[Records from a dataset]
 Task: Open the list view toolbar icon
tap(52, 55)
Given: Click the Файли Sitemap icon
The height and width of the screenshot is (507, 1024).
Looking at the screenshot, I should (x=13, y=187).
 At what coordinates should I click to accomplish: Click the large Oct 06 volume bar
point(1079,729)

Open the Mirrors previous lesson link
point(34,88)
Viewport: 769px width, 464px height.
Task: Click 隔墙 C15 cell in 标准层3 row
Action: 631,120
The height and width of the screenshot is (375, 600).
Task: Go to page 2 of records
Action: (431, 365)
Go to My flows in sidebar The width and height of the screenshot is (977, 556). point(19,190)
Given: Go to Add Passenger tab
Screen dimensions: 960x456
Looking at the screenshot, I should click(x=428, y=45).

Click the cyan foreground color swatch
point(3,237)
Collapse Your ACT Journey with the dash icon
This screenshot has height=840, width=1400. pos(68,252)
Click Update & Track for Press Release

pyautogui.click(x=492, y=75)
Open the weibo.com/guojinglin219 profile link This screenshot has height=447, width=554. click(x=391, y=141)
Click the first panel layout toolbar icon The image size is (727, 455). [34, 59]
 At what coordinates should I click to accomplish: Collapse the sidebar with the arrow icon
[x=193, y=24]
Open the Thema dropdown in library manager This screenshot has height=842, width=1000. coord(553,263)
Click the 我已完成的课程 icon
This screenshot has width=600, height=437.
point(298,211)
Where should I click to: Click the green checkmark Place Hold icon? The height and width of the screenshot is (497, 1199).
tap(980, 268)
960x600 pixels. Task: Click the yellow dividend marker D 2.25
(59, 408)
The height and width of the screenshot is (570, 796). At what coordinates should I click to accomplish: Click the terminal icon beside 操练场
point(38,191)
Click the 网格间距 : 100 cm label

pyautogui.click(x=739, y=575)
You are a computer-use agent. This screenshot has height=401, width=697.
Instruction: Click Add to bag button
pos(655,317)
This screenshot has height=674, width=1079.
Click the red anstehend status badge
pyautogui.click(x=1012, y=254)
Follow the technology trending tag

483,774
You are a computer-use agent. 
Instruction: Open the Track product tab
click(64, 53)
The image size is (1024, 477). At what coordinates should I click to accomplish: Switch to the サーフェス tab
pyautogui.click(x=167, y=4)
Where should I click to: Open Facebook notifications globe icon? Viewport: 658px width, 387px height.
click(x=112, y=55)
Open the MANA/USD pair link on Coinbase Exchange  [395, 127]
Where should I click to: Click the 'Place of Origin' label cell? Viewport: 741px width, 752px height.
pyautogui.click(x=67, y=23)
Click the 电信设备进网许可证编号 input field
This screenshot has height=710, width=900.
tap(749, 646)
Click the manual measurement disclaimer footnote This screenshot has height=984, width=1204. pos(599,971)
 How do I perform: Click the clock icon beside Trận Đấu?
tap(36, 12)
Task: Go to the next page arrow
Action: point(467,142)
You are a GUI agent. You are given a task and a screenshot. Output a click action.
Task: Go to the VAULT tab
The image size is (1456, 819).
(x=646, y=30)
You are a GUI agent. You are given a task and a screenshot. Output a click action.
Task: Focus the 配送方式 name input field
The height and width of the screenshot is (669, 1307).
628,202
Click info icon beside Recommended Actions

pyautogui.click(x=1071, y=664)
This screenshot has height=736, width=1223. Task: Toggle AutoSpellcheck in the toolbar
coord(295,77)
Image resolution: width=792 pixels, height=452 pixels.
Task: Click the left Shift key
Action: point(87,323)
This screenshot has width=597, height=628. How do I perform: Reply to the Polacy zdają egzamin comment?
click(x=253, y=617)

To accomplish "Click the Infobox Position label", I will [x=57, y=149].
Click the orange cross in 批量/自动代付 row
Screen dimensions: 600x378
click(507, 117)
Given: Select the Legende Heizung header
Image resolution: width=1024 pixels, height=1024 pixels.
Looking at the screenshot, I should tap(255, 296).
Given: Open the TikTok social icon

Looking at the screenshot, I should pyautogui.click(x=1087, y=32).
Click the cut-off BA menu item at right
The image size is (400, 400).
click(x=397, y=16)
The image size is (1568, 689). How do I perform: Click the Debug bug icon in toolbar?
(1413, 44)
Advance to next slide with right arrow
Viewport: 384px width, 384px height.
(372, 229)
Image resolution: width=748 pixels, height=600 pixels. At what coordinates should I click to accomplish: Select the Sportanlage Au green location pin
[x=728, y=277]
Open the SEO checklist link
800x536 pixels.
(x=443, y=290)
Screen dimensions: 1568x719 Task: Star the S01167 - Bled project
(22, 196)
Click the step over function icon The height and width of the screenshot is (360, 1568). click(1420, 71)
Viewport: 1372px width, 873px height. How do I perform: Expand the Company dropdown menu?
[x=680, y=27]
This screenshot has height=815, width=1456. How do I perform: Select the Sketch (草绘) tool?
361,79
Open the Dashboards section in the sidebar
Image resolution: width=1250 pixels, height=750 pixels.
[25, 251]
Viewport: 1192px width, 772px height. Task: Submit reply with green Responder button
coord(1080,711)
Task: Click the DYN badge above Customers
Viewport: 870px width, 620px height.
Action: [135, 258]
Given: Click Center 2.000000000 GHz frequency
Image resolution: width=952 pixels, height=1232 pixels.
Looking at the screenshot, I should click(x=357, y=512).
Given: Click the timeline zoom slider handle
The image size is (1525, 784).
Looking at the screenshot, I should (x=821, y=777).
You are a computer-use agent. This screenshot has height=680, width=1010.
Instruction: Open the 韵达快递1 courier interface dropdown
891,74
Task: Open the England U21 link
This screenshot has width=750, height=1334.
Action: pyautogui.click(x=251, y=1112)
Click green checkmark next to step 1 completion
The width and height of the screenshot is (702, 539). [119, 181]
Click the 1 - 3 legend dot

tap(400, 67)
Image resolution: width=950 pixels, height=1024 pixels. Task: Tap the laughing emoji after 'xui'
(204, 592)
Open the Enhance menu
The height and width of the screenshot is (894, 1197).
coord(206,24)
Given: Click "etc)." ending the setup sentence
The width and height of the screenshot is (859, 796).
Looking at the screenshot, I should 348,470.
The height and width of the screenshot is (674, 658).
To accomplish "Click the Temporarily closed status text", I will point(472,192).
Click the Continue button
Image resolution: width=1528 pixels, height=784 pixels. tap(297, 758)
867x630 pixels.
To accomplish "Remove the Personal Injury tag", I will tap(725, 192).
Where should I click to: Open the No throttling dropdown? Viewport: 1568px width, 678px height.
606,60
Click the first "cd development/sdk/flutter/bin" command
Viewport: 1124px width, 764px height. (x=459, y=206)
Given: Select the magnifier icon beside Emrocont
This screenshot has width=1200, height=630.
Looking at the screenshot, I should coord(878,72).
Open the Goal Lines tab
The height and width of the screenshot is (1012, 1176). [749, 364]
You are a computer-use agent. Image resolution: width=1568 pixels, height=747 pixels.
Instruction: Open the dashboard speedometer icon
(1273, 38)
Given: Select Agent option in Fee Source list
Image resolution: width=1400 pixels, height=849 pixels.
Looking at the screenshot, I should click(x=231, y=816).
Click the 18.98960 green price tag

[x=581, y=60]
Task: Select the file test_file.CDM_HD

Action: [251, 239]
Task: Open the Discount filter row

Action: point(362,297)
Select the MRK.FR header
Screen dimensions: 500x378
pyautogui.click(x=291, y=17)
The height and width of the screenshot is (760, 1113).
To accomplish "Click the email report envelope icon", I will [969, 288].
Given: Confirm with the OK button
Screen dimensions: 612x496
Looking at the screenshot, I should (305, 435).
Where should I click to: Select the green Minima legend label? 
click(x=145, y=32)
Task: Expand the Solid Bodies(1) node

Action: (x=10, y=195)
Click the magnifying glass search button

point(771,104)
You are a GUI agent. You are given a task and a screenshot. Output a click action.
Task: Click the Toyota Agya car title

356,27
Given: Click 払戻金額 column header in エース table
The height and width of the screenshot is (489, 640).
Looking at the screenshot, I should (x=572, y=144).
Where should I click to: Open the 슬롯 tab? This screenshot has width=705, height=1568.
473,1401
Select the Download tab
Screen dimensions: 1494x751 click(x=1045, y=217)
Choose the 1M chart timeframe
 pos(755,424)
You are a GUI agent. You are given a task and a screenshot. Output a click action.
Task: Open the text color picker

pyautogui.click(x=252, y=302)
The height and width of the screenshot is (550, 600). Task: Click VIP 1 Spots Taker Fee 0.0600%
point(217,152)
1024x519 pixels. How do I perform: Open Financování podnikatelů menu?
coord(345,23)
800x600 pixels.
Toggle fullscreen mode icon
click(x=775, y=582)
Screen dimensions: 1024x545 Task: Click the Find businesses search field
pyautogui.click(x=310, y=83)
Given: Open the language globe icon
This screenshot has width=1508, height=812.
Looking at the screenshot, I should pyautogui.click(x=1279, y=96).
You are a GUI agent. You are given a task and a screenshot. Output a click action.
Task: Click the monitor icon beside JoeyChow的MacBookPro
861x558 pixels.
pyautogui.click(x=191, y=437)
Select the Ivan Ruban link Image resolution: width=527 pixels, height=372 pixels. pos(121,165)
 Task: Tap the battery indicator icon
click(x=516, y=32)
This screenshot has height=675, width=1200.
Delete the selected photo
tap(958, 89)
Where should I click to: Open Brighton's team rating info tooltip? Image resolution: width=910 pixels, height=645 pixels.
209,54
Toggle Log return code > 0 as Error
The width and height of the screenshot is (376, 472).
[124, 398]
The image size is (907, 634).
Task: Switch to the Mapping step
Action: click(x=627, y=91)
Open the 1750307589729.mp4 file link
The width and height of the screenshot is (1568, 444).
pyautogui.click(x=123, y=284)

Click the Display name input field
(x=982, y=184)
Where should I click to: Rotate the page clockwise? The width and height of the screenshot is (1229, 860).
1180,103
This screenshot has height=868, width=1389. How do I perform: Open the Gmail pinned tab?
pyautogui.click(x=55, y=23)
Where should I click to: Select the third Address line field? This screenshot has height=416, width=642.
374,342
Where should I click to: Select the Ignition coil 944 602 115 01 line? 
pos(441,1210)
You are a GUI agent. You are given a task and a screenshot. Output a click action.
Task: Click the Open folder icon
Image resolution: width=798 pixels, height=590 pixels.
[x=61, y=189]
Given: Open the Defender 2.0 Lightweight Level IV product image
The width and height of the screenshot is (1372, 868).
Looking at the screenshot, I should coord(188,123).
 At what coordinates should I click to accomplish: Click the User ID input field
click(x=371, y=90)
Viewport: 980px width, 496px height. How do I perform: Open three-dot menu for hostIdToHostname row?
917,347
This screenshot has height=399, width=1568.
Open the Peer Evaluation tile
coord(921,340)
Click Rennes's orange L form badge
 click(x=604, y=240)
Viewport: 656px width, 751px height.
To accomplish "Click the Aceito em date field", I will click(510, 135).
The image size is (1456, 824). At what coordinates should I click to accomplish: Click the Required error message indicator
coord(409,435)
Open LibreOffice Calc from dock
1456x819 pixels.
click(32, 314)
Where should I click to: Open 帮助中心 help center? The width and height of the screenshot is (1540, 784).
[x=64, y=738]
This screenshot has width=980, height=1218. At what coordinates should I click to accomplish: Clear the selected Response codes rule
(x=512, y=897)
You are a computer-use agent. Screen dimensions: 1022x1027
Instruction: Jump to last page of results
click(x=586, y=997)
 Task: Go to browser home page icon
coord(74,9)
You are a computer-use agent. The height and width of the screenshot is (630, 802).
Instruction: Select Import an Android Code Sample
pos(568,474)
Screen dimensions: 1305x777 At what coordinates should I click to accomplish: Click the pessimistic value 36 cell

## Exercise aim
Every line of the entries above that contains the word "will" must be tallied, and the number alone reported.

## Completed exercise
5